Örneğin, Finlandiya’nın Eylül 1998’deki sayısında rapor edilen 2.682 erkeğin Amerikan Epidemiyoloji Dergisi. Yılda en az bir kez kan bağışı yapan erkekler, kalp krizi riskini yandaşlardan% 88 daha düşüktü. Ağustos 1997 sayısında yayınlanan bir başka çalışma kalp Kan bağışı yapan erkeklerin kalp damar hastalığı belirtileri gösterme ihtimalinin daha düşük olduğunu tespit ettiler.

Eleştirmenler, kan bağışı yapan kişilerin, başlangıçta daha sağlıklı olabileceğini belirtmek için hızlıdır.

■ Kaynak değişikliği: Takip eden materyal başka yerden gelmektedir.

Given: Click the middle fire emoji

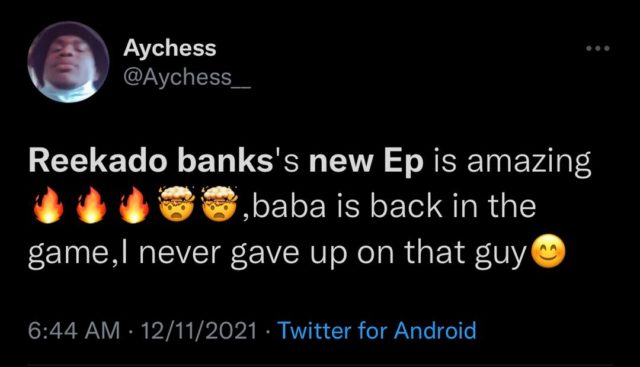Looking at the screenshot, I should point(91,205).
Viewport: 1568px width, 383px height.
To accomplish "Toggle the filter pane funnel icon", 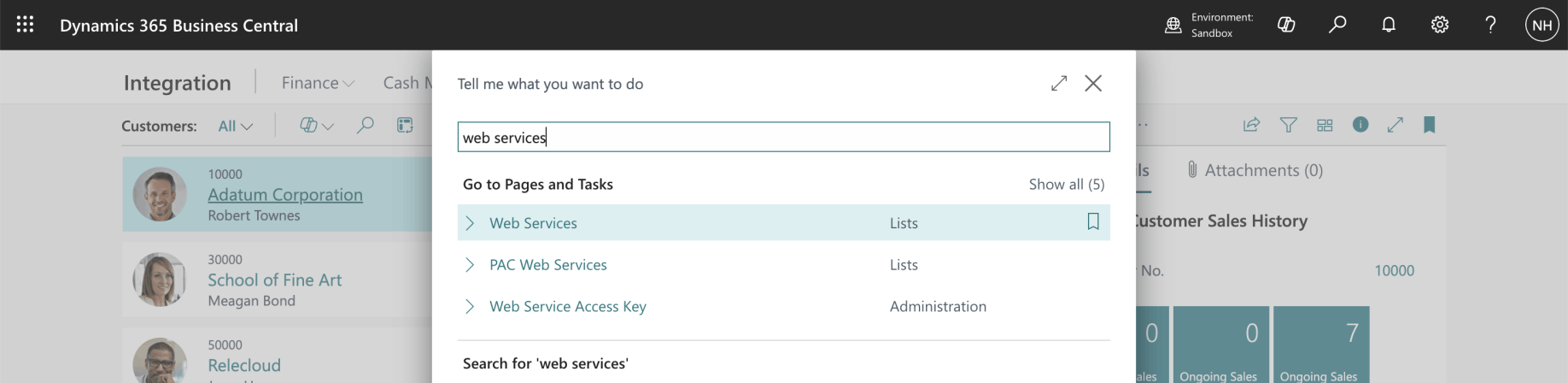I will [1288, 125].
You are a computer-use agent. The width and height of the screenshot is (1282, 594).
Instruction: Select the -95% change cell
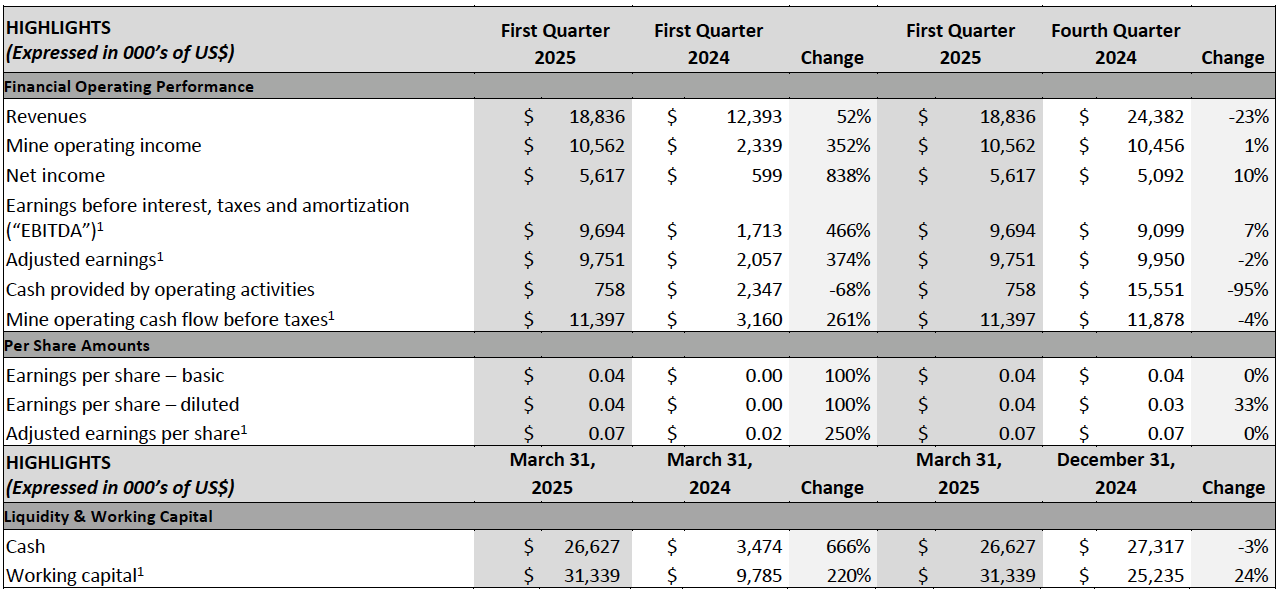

Oysa 1995 yılında yayınlanan bir çalışma Dahili Tıp Dergisi 14 hastanın bir grubunda kanamanın düşük demir seviyelerine kadar kullanılmasının kolesterol oksidasyonunu azalttığı bulundu. Kan bağışının yararlarını destekleyen bir başka küçük kanıt. Sullivan şimdiye kadar “demir depolarını düşürmek için halk sağlığı önerisini destekleyen birçok kanıt var” dedi. Dahası, sağlıklı bir insanın kan bağışında bulunma riski bulunmadığını ve potansiyel olarak önemli faydası olmadığını söylüyor.

Kan bankaları, kendileri için, kan temininde ciddi bir sıkıntı olsa da, fedakarlık dışındaki bağışlar için herhangi bir motivasyon konusunda biraz geveze davrandılar. Kendine olan ilgi, kan arzını daha önce belirledi: Otuz yıl önce, kan bankalarının kan için ödeme yapması durumunda, bazı bağışçılar paralarını alabilmeleri için tıbbi geçmişleri hakkında yalan söyleyecekti. Sullivan, “Kan bağışıyla ilgilenenlerin hepatit ve diğer hastalıkları geçirme olasılığı daha yüksek” diyor.

Ancak bugün kan, bilinen tüm kan kaynaklı hastalıklar için dikkatlice taranmaktadır. Ve birçok doktor Sullivan'ın demir hipotezi tarafından henüz ikna edilmemişken, hepsi kan vermenin bilgeliği ve şefkatine katılıyorlar. Herbert, “Kan bankalarının aldığı tüm önlemlerle” diyor. “Kan bağışlamak için neredeyse hiç risk yok.”

Michael Alvear, Atlanta merkezli bir yazardır. Yanı sıra ve diğer yayınlar, çalışmalarını yayınlanmıştır. Los Angeles Times ve internet dergisi Salon.